Here is what I know so far:
1) Lyra can act as a VPN Server Source
2) Lyra supports VPN connections. (It doesn't specify client mode specifically, so I don't know if this is a pass-through situation.) Source

What I don't know is if the hardware is up to the task of encryption/decryption for a VPN connection service. I also don't know what "code base" it is using, so I don't know if Merlin will be supporting it.

Any thoughts on this? Amazon claims it will be released on July 21st, so I'm surprised how little information I can actually find.
 
Lyra runs Asuswrt. I have no plans to support it, totally different hardware from what Asuswrt-Merlin supports.
 
Most all mesh systems run on Qualcomm's platform. Design will be similar to Google Wi-Fi, eero, etc.
 
Most all mesh systems run on Qualcomm's platform. Design will be similar to Google Wi-Fi, eero, etc.

I would probably exclude Google's WiFi stuff from that general statement - they use some of QCA's mesh SDK at a WiFi chip driver level, but the software stack is completely different - it's basically a chromeOS device, and cros has it's own concepts of routing - esp. now that ChromeOS is doing some very interesting things with the Android container for Chromebooks that support Android apps...
 
I'm asking because I need my new router to support OpenVPN client mode so I can use a VPN service.

You mean you want... because it's convenient. That's not a "need"...

A VPN client can be set on any node within the network, it doesn't have to be the router...
 
A VPN client can be set on any node within the network, it doesn't have to be the router...

Client != Server. If you need to route traffic through it, it must be run either on the same client device, or on an upstream router.
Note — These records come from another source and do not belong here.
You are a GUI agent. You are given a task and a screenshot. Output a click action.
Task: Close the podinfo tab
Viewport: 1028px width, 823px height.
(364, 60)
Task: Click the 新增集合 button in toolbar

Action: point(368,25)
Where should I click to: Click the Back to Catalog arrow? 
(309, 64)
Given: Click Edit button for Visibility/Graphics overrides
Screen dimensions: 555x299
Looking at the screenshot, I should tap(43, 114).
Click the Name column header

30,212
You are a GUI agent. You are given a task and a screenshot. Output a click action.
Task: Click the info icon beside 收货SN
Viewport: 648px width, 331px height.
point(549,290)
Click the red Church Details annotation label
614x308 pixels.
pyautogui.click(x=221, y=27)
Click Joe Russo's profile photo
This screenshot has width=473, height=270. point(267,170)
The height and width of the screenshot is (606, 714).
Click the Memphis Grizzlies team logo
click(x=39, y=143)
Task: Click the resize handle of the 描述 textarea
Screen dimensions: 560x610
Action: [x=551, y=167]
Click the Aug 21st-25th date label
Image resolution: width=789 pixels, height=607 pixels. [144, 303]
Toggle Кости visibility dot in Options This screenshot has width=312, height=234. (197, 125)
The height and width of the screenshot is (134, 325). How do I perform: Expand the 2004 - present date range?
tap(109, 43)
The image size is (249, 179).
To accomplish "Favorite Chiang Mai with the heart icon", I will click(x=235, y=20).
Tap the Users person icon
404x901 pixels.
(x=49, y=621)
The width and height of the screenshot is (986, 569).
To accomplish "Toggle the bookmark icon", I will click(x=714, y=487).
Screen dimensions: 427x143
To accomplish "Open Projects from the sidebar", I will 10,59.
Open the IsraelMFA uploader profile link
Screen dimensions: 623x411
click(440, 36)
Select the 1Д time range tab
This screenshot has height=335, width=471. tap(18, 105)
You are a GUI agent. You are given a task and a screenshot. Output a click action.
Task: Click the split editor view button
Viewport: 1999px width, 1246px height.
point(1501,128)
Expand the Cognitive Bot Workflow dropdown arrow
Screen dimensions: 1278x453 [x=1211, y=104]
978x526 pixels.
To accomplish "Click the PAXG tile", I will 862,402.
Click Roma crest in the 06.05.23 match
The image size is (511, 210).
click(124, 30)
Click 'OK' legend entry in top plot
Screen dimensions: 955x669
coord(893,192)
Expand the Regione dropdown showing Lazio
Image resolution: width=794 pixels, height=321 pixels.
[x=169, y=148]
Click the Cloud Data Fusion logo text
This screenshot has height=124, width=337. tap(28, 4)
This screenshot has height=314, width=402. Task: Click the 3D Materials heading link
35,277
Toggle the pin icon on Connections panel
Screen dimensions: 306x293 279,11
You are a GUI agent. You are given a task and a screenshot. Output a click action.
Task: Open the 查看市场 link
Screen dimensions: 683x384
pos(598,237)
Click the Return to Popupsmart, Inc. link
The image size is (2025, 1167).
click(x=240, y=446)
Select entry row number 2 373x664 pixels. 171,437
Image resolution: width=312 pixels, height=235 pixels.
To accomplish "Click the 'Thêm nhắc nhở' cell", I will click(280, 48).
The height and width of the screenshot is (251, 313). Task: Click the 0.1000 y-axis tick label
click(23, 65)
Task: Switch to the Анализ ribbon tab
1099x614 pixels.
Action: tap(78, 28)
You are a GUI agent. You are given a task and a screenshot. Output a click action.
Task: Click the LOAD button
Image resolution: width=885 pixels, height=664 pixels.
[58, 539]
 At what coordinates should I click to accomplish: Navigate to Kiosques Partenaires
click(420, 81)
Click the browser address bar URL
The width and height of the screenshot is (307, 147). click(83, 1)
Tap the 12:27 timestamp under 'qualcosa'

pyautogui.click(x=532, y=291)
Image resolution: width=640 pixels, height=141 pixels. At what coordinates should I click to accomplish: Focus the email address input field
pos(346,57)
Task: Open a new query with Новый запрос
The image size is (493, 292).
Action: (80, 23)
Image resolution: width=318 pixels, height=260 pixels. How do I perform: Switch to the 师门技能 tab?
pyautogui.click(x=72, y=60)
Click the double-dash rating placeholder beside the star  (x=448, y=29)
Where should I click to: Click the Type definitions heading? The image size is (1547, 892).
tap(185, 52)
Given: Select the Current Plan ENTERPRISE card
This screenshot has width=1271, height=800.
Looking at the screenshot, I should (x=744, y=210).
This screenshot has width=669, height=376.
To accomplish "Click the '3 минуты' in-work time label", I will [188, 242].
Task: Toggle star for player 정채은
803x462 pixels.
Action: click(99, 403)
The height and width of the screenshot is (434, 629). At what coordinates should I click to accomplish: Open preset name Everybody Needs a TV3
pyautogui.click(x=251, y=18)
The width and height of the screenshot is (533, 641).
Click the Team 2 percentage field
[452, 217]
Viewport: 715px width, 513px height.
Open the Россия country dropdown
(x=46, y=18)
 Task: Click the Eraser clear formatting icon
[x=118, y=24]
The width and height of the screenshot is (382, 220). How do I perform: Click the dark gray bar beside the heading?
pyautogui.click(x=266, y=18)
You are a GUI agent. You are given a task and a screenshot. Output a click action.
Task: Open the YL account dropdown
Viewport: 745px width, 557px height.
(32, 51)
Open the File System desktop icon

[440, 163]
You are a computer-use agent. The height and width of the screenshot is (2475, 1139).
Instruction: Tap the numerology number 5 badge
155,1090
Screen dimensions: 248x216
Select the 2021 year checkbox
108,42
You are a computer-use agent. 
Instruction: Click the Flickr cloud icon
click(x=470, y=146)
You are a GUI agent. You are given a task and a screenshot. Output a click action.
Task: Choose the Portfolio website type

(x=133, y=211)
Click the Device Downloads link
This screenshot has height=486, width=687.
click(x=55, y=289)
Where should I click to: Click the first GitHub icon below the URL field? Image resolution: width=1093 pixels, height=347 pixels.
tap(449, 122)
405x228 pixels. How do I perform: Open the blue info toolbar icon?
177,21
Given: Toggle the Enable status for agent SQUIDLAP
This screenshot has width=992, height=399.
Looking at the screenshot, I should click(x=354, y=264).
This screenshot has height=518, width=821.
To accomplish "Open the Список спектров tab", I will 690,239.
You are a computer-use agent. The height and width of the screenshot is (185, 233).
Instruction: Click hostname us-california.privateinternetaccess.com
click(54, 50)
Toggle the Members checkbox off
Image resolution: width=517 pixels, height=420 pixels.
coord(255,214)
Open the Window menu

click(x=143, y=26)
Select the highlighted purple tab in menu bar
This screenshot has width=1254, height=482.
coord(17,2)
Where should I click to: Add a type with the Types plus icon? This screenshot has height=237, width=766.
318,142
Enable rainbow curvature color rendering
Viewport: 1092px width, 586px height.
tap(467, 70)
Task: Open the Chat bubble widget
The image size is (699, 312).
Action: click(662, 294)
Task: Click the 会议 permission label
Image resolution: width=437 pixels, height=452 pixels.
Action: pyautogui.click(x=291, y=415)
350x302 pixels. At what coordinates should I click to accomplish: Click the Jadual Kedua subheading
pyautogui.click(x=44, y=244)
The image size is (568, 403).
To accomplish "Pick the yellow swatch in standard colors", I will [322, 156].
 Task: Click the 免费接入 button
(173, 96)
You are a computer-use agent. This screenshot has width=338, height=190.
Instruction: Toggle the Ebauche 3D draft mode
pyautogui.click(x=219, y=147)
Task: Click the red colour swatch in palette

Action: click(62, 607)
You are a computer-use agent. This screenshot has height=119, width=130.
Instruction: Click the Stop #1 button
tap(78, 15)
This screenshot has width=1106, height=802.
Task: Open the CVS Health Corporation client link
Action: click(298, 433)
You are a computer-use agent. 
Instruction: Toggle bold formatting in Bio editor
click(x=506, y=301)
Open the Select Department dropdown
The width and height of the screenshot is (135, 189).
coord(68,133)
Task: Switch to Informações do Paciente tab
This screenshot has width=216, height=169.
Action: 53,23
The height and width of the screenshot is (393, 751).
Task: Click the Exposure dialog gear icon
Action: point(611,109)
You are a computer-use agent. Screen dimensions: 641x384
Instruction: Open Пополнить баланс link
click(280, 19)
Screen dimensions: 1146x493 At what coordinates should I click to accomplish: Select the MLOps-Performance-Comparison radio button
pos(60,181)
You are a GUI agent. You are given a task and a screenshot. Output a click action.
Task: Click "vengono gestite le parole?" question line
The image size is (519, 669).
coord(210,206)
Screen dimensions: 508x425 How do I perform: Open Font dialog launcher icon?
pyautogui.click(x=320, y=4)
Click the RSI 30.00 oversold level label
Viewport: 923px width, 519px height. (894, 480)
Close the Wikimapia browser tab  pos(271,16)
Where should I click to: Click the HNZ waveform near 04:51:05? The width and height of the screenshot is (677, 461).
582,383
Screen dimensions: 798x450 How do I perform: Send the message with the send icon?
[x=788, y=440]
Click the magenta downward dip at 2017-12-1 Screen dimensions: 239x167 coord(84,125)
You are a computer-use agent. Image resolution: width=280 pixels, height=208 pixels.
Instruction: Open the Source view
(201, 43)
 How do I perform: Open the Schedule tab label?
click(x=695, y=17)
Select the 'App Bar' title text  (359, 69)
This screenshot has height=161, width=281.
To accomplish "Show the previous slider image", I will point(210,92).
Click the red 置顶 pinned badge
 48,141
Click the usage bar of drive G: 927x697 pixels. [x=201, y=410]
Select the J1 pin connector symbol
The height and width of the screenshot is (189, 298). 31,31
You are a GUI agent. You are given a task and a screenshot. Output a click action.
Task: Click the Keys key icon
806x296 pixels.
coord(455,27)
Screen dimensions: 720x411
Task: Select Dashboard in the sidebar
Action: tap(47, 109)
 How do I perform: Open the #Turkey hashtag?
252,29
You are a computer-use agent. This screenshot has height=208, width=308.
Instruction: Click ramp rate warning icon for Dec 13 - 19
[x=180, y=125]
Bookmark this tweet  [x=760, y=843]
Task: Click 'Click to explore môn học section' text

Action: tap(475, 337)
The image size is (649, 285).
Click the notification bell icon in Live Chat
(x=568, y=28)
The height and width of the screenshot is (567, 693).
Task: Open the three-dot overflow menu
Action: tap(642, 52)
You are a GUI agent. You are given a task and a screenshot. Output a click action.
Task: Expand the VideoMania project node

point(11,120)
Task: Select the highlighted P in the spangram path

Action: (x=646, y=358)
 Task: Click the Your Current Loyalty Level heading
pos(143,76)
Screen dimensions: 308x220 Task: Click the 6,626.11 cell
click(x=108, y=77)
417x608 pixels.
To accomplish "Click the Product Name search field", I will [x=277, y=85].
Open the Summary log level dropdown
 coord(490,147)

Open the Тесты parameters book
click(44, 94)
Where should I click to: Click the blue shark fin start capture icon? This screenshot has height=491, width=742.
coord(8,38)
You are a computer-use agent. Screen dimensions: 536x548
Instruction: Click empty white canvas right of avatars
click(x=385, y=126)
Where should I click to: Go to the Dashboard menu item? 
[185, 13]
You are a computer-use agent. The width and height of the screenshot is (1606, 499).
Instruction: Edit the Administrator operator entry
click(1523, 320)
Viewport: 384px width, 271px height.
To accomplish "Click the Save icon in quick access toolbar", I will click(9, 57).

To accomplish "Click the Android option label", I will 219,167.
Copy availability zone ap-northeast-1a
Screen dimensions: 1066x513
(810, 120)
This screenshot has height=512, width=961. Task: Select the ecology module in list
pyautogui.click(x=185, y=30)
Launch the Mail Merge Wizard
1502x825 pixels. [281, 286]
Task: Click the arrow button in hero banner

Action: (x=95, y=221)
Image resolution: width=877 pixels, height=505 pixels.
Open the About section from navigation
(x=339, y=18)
The former is not always possible, for instance when dealing with a media streamer or another similar type of embedded device.
 
I would probably exclude Google's WiFi stuff from that general statement
I should have said hardware platform. eero also would say they don't use Qualcomm's Wi-Fi SON out of the box.
 
I'm on the cusp of buying a new router, and have been leaning toward the Rapture GT-5300.
However I just heard about Lyra. I have been looking for internal specs, but so far haven't
been able to find anything about the CPU installed inside.
https://wikidevi.com/wiki/ASUS_GT-AC5300
https://wikidevi.com/wiki/ASUS_Lyra ;)

I should have said hardware platform. eero also would say they don't use Qualcomm's Wi-Fi SON out of the box.